Едва слышно вздохнув, Рита отвернулась от большого окна, и тут же наткнулась на группку девчонок из параллельного класса.
—Что? Не видно сегодня твоего китайца, да?
За этим вопросом последовал взрыв хохота, но Рита не удостоила насмешниц и взглядом. Хотя нашла смелость признаться себе в том, что еще каких-то пару месяцев назад их шутка достигла бы цели. Но сейчас с появлением в ее душевном пространстве какого-то незнакомого, но несомненно искреннего чувства, страх быть не как все уходил. С Джи Ну не нужно было притворяться, и это было куда более ценно, чем ее прежнее поверхностное общение с одноклассниками. Девочка спустилась в гардероб, и опасаясь, что Джи Ну решит, что она его не дождалась, выбежала на мороз. И едва свернув за угол школы, она лицом к лицу столкнулась с запыхавшимся мальчиком.
—Привет! Прости. Я спал, поэтому опоздать.
—Не опоздать, а опоздал, это прошедшее время.

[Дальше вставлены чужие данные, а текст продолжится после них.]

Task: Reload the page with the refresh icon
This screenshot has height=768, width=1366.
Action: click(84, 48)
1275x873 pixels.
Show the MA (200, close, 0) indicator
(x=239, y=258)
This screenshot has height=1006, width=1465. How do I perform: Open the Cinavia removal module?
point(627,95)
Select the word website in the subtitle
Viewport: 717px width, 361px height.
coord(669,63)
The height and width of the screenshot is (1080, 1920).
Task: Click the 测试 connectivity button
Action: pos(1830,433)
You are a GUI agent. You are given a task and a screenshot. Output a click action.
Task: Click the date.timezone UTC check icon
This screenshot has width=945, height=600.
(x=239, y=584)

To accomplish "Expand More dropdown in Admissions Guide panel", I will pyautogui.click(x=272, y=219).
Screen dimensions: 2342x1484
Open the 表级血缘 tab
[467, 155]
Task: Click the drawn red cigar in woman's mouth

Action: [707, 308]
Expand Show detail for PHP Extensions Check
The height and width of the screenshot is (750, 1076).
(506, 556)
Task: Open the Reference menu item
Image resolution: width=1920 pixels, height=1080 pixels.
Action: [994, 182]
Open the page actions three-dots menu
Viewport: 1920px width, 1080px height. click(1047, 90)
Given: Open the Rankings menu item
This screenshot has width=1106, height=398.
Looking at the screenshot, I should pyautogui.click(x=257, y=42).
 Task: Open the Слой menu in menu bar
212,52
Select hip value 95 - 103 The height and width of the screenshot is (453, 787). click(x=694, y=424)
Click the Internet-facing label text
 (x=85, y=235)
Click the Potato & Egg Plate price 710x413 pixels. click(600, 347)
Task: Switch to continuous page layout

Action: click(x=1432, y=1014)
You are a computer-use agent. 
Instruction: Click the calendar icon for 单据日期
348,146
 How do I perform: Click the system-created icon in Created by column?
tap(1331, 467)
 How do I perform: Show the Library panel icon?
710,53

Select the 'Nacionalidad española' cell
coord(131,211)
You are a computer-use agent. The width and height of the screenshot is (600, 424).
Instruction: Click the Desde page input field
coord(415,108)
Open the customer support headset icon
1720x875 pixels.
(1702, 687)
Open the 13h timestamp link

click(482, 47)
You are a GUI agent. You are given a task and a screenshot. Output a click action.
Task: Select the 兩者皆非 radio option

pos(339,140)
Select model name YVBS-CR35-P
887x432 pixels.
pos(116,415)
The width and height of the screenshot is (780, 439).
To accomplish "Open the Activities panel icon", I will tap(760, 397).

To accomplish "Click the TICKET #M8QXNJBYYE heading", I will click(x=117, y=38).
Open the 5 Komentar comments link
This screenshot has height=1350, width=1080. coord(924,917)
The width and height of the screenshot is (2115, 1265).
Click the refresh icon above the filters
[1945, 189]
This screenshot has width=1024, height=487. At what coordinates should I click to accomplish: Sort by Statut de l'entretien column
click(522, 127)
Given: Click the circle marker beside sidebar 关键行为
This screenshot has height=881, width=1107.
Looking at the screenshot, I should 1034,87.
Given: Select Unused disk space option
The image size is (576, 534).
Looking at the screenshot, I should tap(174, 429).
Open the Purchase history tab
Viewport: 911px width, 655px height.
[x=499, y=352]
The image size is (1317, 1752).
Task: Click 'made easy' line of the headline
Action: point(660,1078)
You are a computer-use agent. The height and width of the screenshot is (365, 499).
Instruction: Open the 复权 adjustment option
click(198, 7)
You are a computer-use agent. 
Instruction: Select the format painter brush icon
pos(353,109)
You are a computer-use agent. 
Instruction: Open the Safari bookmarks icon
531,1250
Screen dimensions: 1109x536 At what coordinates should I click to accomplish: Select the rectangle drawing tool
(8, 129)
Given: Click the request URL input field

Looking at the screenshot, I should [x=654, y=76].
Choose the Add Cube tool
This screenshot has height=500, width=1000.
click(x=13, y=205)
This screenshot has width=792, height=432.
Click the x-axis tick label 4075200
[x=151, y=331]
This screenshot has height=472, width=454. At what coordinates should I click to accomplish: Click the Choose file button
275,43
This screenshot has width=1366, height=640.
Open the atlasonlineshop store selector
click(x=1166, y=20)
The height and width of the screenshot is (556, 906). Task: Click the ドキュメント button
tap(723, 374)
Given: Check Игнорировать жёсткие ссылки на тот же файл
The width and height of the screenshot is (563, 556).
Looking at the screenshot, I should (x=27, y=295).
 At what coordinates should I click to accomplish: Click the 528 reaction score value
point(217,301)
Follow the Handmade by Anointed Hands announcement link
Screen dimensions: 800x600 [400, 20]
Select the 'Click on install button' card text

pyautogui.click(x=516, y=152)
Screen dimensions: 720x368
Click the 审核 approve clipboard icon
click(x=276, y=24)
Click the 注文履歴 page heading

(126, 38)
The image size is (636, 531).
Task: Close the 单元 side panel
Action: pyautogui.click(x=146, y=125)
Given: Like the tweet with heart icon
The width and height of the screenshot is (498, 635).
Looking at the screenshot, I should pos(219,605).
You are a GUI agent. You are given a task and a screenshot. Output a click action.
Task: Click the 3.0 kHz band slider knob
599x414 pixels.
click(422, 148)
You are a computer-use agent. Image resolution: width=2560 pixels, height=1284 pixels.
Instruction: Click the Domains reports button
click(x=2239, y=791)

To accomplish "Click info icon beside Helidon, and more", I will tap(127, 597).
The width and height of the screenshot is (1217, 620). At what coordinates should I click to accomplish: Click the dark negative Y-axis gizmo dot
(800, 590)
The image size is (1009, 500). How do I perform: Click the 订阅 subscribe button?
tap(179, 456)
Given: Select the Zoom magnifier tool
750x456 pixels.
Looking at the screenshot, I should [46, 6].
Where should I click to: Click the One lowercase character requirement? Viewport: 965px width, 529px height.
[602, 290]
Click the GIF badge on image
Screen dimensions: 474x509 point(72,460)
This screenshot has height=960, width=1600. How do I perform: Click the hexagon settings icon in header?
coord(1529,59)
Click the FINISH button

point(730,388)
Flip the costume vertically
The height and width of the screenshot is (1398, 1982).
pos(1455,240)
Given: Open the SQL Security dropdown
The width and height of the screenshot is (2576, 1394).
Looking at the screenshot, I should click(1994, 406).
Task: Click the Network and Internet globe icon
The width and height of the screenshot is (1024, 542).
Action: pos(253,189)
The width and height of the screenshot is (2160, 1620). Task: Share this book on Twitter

Риту одолевали смешанные чувства. С одной стороны ее переполняла гордость. Она не переставала удивляться, как мальчику удалось так преуспеть в изучении без сомнений сложного языка. Если не брать во внимание, что он по-прежнему искренне недоумевал, зачем предметам нужен род, а также постоянно путался в падежных окончаниях, Джи Ну уже вполне сносно мог выразить свои мысли. Ей же напротив изучение корейского давалось с трудом. Она, стремясь успокоить себя, оправдывала успехи друга помощью родных, что уже второй месяц объяснялись с ним исключительно на русском. Но сама также имея возможность практиковаться с Джи Ну после уроков, Рита не могла заставить себя говорить. Стремясь восполнить новой дружбой все детские годы ощущения одиночества, она не находила терпения строить в уме непривычные фразы. Так, изо дня в день, пополняя чужой словарный запас, свой девочка ничуть не обогащала. Перед сном же, нередко мучаясь чувством вины, она не выпускала из рук разговорник, но на утро все заученное накануне неизменно испарялось из её головы. Она стала хуже учиться, и мать все чаще украдкой бросала на Джи Ну недовольные взгляды. Тогда мальчик, ощущая неладное, стал присматривать за выполнением её домашних заданий.
—Какой оценка сегодня?
—Какая.
Машинально поправила Рита и вздохнула.
—Получила три по биологии
—Если такие оценки получаешь, твои родители не дадут нам общаться. Давай сегодня учишься, а я твой книжки буду читать.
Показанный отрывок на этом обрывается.